Of Bodies and Symptoms
Title | Of Bodies and Symptoms PDF eBook |
Author | Sylvie Fainzang |
Publisher | PUBLICACIONS UNIVERSITAT ROVIRA i VIRGILI |
Pages | 304 |
Release | 2011-06-20 |
Genre | Social Science |
ISBN | 8469449915 |
The question of the social treatment of the body and its transformations emerges in relation to issues of varying types (economic, therapeutic, ideological, cultural, aesthetic,commercial, technical).
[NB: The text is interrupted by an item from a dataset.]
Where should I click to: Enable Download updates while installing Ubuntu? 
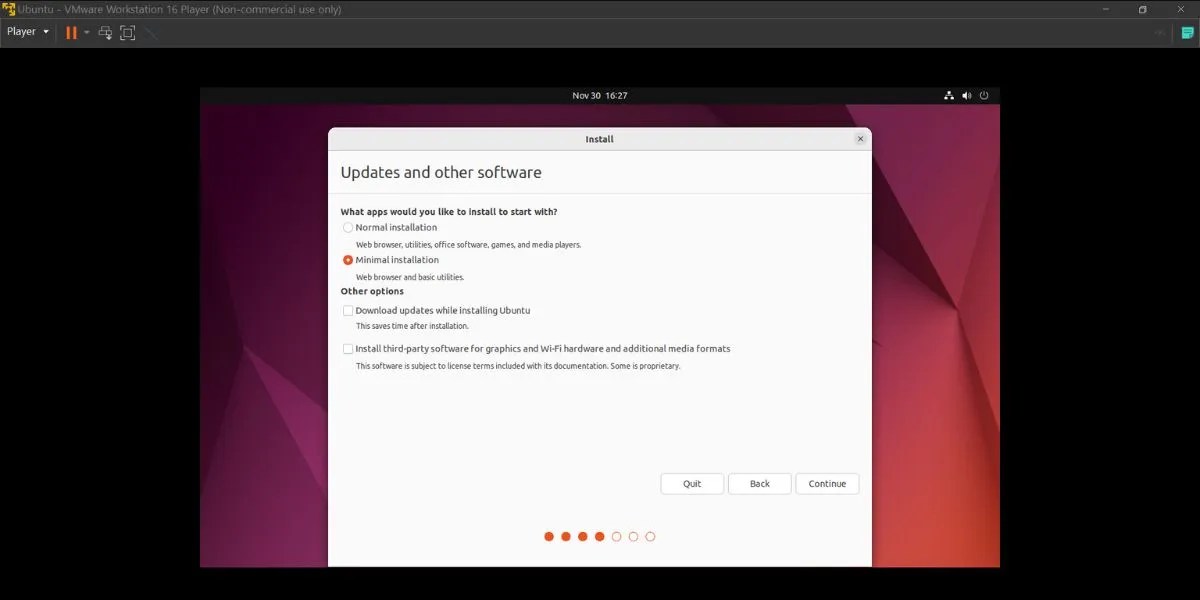coord(347,310)
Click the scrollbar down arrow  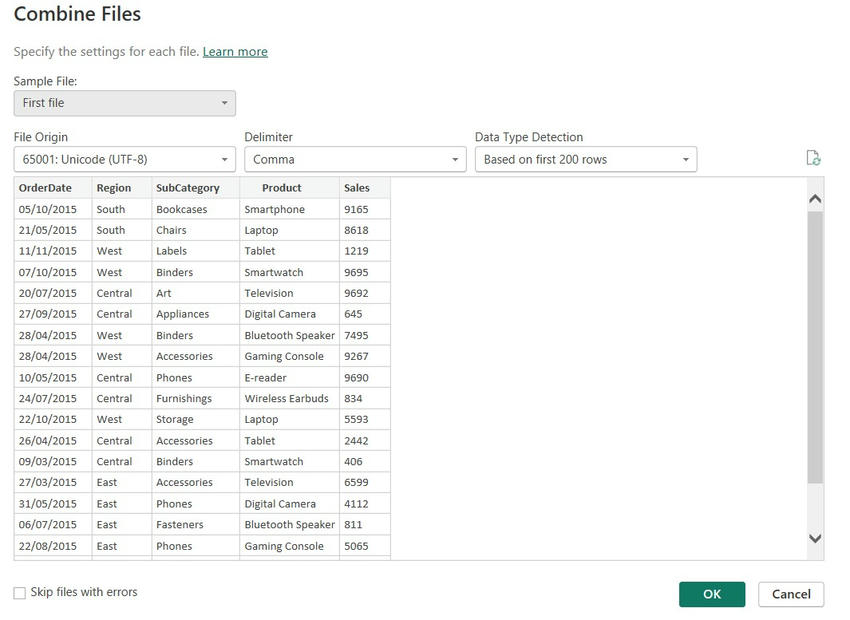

This book examines the various ways of managing bodily symptoms or transformations and the social stakes and systems of knowledge which relate to them, both on the medical and social level. The contributions provide analyses that concern a broad range of countries. Through the themes it tackles and the subjects it examines, this book reveals both the universal nature of the questions it asks, and the evolution of the objects and approaches of anthropology itself.
Person, Society and Value
Title | Person, Society and Value PDF eBook |
Author | Paulina Taboada |
Publisher | Springer Science & Business Media |
Pages | 259 |
Release | 2013-03-14 |
Genre | Philosophy |
ISBN | 9401725705 |
Besides offering a critical analysis of the WHO definition and a review of both ancient and contemporary conceptions of health, the cooperative effort of physicians and philosophers presented in this book works through the challenges which any definition of health faces, if it is to be both truly personalist, and at the same time operational. The overall purpose of this book is to capture the essentials of human health and to propose the outlines for a personalist understanding of this concept, i.e., a conception that does justice to the personal nature of human beings by introducing dimensions that are essential to personal life and well-being, such as the realms of rationality, affectivity and freedom, the realms of meaning, values, morality, and spirituality, the realms of social and interpersonal relations.